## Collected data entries
● ● ●
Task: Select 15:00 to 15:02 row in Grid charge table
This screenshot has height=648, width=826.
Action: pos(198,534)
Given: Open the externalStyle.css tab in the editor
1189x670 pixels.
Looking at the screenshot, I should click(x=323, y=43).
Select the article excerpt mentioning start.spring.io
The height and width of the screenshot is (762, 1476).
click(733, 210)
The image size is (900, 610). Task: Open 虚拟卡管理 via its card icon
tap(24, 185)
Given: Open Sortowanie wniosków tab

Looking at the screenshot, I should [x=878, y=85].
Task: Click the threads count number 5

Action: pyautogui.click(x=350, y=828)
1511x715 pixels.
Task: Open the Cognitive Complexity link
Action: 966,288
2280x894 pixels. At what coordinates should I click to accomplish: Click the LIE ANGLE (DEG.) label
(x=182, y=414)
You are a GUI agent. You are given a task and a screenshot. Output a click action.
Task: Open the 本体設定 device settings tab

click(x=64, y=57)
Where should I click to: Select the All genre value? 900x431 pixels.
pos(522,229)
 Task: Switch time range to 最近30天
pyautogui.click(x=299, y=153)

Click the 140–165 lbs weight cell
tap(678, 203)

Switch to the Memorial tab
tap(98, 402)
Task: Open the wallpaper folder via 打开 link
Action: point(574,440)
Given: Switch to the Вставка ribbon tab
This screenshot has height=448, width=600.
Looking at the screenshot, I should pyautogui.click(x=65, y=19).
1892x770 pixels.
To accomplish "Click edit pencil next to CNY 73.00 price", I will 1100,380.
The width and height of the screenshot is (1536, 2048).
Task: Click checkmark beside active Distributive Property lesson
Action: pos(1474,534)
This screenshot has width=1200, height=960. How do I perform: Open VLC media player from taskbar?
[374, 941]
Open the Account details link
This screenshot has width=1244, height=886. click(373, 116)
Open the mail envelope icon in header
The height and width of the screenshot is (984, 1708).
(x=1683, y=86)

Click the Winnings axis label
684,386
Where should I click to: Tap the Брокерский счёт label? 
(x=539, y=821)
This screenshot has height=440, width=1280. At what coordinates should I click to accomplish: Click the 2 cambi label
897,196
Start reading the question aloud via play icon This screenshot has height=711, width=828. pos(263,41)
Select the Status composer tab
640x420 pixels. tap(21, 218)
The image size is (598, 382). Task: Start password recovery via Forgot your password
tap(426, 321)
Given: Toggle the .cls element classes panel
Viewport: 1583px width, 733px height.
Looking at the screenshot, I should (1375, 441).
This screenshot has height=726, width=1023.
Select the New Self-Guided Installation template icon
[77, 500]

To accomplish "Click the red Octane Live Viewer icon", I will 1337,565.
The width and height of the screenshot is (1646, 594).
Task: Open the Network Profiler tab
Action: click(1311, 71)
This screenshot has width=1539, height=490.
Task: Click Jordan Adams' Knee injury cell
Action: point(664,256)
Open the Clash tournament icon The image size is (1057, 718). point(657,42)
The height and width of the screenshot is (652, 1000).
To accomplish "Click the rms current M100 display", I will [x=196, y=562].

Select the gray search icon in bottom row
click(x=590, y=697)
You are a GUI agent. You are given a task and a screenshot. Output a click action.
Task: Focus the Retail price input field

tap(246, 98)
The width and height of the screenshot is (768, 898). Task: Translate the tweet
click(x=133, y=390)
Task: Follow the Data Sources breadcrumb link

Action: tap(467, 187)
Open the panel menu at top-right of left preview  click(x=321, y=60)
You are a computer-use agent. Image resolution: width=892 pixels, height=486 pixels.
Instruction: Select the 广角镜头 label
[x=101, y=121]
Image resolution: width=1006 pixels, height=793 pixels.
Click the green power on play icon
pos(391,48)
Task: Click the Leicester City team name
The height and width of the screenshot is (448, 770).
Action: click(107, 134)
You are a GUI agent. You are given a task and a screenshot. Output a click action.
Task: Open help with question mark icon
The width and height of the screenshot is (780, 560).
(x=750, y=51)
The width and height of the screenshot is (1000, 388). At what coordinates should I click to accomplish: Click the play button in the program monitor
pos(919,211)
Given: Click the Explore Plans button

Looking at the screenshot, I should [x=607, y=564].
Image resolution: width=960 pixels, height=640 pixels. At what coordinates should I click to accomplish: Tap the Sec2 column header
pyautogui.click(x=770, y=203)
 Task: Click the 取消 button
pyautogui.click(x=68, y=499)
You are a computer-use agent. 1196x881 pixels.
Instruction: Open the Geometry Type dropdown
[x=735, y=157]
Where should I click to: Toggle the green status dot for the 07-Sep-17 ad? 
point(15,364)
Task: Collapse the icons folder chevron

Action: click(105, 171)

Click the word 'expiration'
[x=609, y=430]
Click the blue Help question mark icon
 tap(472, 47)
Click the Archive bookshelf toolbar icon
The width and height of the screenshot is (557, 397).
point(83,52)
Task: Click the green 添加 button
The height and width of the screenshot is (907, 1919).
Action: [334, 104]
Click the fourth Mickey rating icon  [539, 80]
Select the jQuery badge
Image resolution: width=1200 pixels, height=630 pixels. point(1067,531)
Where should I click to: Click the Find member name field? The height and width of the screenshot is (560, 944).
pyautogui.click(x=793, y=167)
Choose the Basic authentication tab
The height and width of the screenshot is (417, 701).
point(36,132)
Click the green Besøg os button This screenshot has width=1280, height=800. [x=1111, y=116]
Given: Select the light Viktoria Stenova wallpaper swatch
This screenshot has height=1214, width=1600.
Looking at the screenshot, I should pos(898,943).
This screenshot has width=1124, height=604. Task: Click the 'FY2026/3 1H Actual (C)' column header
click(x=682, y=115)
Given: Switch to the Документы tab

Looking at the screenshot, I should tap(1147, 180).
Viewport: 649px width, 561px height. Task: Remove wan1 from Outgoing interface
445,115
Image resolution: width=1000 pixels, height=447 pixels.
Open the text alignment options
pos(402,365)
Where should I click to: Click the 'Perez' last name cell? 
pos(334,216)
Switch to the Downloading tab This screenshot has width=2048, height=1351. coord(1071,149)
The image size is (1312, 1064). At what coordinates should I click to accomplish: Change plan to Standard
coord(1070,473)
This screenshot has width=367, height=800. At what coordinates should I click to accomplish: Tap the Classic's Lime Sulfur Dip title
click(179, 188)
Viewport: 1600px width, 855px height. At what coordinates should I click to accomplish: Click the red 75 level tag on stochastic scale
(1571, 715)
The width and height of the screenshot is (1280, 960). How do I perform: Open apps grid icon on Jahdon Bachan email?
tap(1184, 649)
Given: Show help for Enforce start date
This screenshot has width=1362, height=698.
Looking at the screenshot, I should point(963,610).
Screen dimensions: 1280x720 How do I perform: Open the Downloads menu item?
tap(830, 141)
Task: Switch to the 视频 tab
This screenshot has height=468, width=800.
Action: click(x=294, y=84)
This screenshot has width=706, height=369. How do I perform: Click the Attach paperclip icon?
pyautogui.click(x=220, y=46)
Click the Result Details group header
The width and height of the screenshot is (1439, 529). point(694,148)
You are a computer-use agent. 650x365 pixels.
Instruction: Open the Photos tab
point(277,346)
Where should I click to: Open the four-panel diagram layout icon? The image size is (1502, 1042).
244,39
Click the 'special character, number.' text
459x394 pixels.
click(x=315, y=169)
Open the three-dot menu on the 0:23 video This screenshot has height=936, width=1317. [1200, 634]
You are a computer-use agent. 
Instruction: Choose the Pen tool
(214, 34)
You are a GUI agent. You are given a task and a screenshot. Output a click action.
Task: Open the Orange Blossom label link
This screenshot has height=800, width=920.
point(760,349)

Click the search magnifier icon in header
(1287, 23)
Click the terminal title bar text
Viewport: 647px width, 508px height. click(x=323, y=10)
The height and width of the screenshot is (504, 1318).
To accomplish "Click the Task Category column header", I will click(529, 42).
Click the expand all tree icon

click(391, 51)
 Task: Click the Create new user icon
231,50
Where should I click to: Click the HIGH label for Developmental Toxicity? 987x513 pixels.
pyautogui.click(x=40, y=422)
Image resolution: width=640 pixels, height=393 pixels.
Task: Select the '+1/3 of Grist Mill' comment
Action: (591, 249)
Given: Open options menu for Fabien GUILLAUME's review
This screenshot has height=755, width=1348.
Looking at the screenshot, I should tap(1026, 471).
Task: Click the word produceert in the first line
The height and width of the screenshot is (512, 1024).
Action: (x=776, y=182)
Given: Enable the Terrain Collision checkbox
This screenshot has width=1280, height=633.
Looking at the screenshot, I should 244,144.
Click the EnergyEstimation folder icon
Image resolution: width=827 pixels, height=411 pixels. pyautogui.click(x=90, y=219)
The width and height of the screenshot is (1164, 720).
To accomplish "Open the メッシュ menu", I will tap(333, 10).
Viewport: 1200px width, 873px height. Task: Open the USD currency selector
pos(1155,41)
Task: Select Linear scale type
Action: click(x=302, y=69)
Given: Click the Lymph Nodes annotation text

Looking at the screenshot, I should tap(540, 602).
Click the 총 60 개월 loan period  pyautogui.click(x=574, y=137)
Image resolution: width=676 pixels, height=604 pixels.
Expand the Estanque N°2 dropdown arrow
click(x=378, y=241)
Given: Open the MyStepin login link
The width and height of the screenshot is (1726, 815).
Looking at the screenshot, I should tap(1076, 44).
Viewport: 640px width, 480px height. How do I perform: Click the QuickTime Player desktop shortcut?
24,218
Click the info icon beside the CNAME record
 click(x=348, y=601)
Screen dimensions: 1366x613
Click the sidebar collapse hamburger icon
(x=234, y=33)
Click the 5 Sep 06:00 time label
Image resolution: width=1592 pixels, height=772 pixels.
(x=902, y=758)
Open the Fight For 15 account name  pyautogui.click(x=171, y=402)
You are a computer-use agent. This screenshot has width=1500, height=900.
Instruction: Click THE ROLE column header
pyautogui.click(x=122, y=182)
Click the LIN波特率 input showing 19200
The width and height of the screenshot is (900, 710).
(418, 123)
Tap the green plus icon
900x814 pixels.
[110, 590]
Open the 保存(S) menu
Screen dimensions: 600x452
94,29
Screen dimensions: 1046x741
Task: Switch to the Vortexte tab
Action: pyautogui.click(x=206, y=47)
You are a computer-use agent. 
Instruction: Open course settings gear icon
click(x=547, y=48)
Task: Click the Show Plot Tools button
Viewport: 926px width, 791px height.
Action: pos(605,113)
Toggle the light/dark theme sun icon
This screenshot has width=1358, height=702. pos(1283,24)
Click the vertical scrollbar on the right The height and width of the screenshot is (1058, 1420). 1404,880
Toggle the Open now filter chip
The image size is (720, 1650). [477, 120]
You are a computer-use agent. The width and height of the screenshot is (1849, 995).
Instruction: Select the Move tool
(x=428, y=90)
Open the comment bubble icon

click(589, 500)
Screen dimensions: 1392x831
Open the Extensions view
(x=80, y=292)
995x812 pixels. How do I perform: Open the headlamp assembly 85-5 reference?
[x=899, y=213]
● ● ●
Transcribe the records above from the line holding "You are a computer-use agent. Image" down to the line holding "Task: Click the Leicester City team name", inclusive, without adding anything.

You are a computer-use agent. Image resolution: width=892 pixels, height=486 pixels.
Instruction: Select the 广角镜头 label
[x=101, y=121]
Image resolution: width=1006 pixels, height=793 pixels.
Click the green power on play icon
pos(391,48)
Task: Click the Leicester City team name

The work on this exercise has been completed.